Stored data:
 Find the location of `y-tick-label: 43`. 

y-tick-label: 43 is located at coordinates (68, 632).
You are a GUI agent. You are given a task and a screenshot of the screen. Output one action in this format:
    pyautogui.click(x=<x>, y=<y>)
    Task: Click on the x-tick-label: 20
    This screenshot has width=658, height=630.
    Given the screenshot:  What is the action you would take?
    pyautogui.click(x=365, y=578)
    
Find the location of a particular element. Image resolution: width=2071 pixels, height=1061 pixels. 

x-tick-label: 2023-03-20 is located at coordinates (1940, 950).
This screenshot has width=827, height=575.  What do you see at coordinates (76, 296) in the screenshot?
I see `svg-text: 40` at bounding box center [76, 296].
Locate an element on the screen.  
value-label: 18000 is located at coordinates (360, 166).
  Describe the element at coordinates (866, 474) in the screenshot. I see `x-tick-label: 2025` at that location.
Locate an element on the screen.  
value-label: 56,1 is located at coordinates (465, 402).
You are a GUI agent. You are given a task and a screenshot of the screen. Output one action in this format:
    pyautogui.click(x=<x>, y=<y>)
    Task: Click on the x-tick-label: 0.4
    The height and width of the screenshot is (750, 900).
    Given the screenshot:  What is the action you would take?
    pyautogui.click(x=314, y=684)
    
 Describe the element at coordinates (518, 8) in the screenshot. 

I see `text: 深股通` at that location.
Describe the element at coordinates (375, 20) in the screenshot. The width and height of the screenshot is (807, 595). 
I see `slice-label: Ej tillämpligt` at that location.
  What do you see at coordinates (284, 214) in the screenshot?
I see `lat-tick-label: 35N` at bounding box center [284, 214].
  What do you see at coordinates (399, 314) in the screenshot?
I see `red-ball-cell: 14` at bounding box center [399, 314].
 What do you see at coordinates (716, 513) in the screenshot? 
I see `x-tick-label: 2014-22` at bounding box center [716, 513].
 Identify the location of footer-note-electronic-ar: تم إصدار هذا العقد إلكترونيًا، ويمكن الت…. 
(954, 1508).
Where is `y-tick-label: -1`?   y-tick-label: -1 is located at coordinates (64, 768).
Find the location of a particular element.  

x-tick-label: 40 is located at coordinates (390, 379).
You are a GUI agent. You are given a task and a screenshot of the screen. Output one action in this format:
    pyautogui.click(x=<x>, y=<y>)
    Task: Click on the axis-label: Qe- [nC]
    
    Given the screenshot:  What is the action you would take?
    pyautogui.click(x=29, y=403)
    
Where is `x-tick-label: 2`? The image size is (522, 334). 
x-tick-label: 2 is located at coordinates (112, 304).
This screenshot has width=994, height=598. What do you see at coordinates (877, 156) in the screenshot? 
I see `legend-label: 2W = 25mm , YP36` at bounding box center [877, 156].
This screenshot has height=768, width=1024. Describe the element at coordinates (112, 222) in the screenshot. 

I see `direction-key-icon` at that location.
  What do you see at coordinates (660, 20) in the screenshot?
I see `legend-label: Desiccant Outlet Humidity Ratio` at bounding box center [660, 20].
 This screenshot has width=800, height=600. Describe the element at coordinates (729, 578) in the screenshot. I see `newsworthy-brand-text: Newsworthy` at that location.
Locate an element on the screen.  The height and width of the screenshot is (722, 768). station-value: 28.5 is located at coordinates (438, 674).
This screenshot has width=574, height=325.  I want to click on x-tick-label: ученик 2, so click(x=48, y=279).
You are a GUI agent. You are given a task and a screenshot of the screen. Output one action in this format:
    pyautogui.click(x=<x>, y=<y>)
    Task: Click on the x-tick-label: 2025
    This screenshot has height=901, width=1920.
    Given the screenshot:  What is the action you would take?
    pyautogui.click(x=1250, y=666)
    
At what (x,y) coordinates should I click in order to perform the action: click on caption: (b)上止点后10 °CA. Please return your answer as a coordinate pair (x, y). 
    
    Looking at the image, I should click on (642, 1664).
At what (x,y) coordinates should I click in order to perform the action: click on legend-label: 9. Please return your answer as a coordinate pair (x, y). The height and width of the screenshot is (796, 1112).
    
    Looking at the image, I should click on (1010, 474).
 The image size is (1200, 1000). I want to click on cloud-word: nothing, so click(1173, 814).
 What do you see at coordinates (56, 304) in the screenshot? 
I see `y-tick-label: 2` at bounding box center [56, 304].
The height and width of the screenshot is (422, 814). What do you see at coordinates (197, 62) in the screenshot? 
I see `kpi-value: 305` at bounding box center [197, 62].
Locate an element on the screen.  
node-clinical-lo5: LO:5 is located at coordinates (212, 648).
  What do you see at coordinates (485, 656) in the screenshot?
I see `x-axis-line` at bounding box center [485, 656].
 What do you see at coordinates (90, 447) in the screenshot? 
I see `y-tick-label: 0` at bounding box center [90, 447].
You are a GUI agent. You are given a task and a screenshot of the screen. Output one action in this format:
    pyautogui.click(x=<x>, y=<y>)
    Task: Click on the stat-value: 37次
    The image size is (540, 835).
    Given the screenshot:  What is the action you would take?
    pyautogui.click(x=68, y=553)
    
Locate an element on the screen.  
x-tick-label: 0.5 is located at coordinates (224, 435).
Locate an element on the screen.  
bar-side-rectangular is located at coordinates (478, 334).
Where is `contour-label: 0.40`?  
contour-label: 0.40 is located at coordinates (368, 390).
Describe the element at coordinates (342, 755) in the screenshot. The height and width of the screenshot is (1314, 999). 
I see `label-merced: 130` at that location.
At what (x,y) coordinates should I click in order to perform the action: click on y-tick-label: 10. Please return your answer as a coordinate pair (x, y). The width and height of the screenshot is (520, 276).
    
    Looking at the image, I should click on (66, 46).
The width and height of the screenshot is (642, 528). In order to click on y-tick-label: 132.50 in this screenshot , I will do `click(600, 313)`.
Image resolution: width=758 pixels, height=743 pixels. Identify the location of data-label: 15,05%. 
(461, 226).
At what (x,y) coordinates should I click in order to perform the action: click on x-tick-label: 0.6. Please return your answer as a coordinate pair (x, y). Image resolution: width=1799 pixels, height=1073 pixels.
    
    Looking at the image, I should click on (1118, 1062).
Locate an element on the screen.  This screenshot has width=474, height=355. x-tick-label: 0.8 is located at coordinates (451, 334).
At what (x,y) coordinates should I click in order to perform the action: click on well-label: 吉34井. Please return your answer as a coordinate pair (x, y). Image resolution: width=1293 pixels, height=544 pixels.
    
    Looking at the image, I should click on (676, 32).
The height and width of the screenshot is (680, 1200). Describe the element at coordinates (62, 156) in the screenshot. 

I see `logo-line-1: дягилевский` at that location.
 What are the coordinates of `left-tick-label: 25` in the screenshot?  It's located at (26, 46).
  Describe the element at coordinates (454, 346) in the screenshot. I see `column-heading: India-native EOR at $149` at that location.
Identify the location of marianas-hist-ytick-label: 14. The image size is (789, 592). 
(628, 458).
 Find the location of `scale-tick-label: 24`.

Job item: Lay out every one of the records above as a numbered list, leaving out the blank lines.

Final answer:
1.  Find the location of `y-tick-label: 43`. 
2. y-tick-label: 43 is located at coordinates (68, 632).
3. You are a GUI agent. You are given a task and a screenshot of the screen. Output one action in this format:
4.     pyautogui.click(x=<x>, y=<y>)
5.     Task: Click on the x-tick-label: 20
6.     This screenshot has width=658, height=630.
7.     Given the screenshot:  What is the action you would take?
8.     pyautogui.click(x=365, y=578)
9. Find the location of a particular element. Image resolution: width=2071 pixels, height=1061 pixels. 
10. x-tick-label: 2023-03-20 is located at coordinates (1940, 950).
11. This screenshot has width=827, height=575.  What do you see at coordinates (76, 296) in the screenshot?
12. I see `svg-text: 40` at bounding box center [76, 296].
13. Locate an element on the screen.  
14. value-label: 18000 is located at coordinates (360, 166).
15.   Describe the element at coordinates (866, 474) in the screenshot. I see `x-tick-label: 2025` at that location.
16. Locate an element on the screen.  
17. value-label: 56,1 is located at coordinates (465, 402).
18. You are a GUI agent. You are given a task and a screenshot of the screen. Output one action in this format:
19.     pyautogui.click(x=<x>, y=<y>)
20.     Task: Click on the x-tick-label: 0.4
21.     The height and width of the screenshot is (750, 900).
22.     Given the screenshot:  What is the action you would take?
23.     pyautogui.click(x=314, y=684)
24.  Describe the element at coordinates (518, 8) in the screenshot. 
25. I see `text: 深股通` at that location.
26. Describe the element at coordinates (375, 20) in the screenshot. The width and height of the screenshot is (807, 595). 
27. I see `slice-label: Ej tillämpligt` at that location.
28.   What do you see at coordinates (284, 214) in the screenshot?
29. I see `lat-tick-label: 35N` at bounding box center [284, 214].
30.   What do you see at coordinates (399, 314) in the screenshot?
31. I see `red-ball-cell: 14` at bounding box center [399, 314].
32.  What do you see at coordinates (716, 513) in the screenshot? 
33. I see `x-tick-label: 2014-22` at bounding box center [716, 513].
34.  Identify the location of footer-note-electronic-ar: تم إصدار هذا العقد إلكترونيًا، ويمكن الت…. 
35. (954, 1508).
36. Where is `y-tick-label: -1`?   y-tick-label: -1 is located at coordinates (64, 768).
37. Find the location of a particular element.  
38. x-tick-label: 40 is located at coordinates (390, 379).
39. You are a GUI agent. You are given a task and a screenshot of the screen. Output one action in this format:
40.     pyautogui.click(x=<x>, y=<y>)
41.     Task: Click on the axis-label: Qe- [nC]
42.     Given the screenshot:  What is the action you would take?
43.     pyautogui.click(x=29, y=403)
44. Where is `x-tick-label: 2`? The image size is (522, 334). 
45. x-tick-label: 2 is located at coordinates (112, 304).
46. This screenshot has width=994, height=598. What do you see at coordinates (877, 156) in the screenshot? 
47. I see `legend-label: 2W = 25mm , YP36` at bounding box center [877, 156].
48. This screenshot has height=768, width=1024. Describe the element at coordinates (112, 222) in the screenshot. 
49. I see `direction-key-icon` at that location.
50.   What do you see at coordinates (660, 20) in the screenshot?
51. I see `legend-label: Desiccant Outlet Humidity Ratio` at bounding box center [660, 20].
52.  This screenshot has width=800, height=600. Describe the element at coordinates (729, 578) in the screenshot. I see `newsworthy-brand-text: Newsworthy` at that location.
53. Locate an element on the screen.  The height and width of the screenshot is (722, 768). station-value: 28.5 is located at coordinates (438, 674).
54. This screenshot has width=574, height=325.  I want to click on x-tick-label: ученик 2, so click(x=48, y=279).
55. You are a GUI agent. You are given a task and a screenshot of the screen. Output one action in this format:
56.     pyautogui.click(x=<x>, y=<y>)
57.     Task: Click on the x-tick-label: 2025
58.     This screenshot has height=901, width=1920.
59.     Given the screenshot:  What is the action you would take?
60.     pyautogui.click(x=1250, y=666)
61. At what (x,y) coordinates should I click in order to perform the action: click on caption: (b)上止点后10 °CA. Please return your answer as a coordinate pair (x, y). 
62.     Looking at the image, I should click on (642, 1664).
63. At what (x,y) coordinates should I click in order to perform the action: click on legend-label: 9. Please return your answer as a coordinate pair (x, y). The height and width of the screenshot is (796, 1112).
64.     Looking at the image, I should click on (1010, 474).
65.  The image size is (1200, 1000). I want to click on cloud-word: nothing, so click(1173, 814).
66.  What do you see at coordinates (56, 304) in the screenshot? 
67. I see `y-tick-label: 2` at bounding box center [56, 304].
68. The height and width of the screenshot is (422, 814). What do you see at coordinates (197, 62) in the screenshot? 
69. I see `kpi-value: 305` at bounding box center [197, 62].
70. Locate an element on the screen.  
71. node-clinical-lo5: LO:5 is located at coordinates (212, 648).
72.   What do you see at coordinates (485, 656) in the screenshot?
73. I see `x-axis-line` at bounding box center [485, 656].
74.  What do you see at coordinates (90, 447) in the screenshot? 
75. I see `y-tick-label: 0` at bounding box center [90, 447].
76. You are a GUI agent. You are given a task and a screenshot of the screen. Output one action in this format:
77.     pyautogui.click(x=<x>, y=<y>)
78.     Task: Click on the stat-value: 37次
79.     The image size is (540, 835).
80.     Given the screenshot:  What is the action you would take?
81.     pyautogui.click(x=68, y=553)
82. Locate an element on the screen.  
83. x-tick-label: 0.5 is located at coordinates (224, 435).
84. Locate an element on the screen.  
85. bar-side-rectangular is located at coordinates (478, 334).
86. Where is `contour-label: 0.40`?  
87. contour-label: 0.40 is located at coordinates (368, 390).
88. Describe the element at coordinates (342, 755) in the screenshot. The height and width of the screenshot is (1314, 999). 
89. I see `label-merced: 130` at that location.
90. At what (x,y) coordinates should I click in order to perform the action: click on y-tick-label: 10. Please return your answer as a coordinate pair (x, y). The width and height of the screenshot is (520, 276).
91.     Looking at the image, I should click on (66, 46).
92. The width and height of the screenshot is (642, 528). In order to click on y-tick-label: 132.50 in this screenshot , I will do `click(600, 313)`.
93. Image resolution: width=758 pixels, height=743 pixels. Identify the location of data-label: 15,05%. 
94. (461, 226).
95. At what (x,y) coordinates should I click in order to perform the action: click on x-tick-label: 0.6. Please return your answer as a coordinate pair (x, y). Image resolution: width=1799 pixels, height=1073 pixels.
96.     Looking at the image, I should click on (1118, 1062).
97. Locate an element on the screen.  This screenshot has width=474, height=355. x-tick-label: 0.8 is located at coordinates (451, 334).
98. At what (x,y) coordinates should I click in order to perform the action: click on well-label: 吉34井. Please return your answer as a coordinate pair (x, y). Image resolution: width=1293 pixels, height=544 pixels.
99.     Looking at the image, I should click on (676, 32).
100. The height and width of the screenshot is (680, 1200). Describe the element at coordinates (62, 156) in the screenshot. 
101. I see `logo-line-1: дягилевский` at that location.
102.  What are the coordinates of `left-tick-label: 25` in the screenshot?  It's located at (26, 46).
103.   Describe the element at coordinates (454, 346) in the screenshot. I see `column-heading: India-native EOR at $149` at that location.
104. Identify the location of marianas-hist-ytick-label: 14. The image size is (789, 592). 
105. (628, 458).
106.  Find the location of `scale-tick-label: 24`.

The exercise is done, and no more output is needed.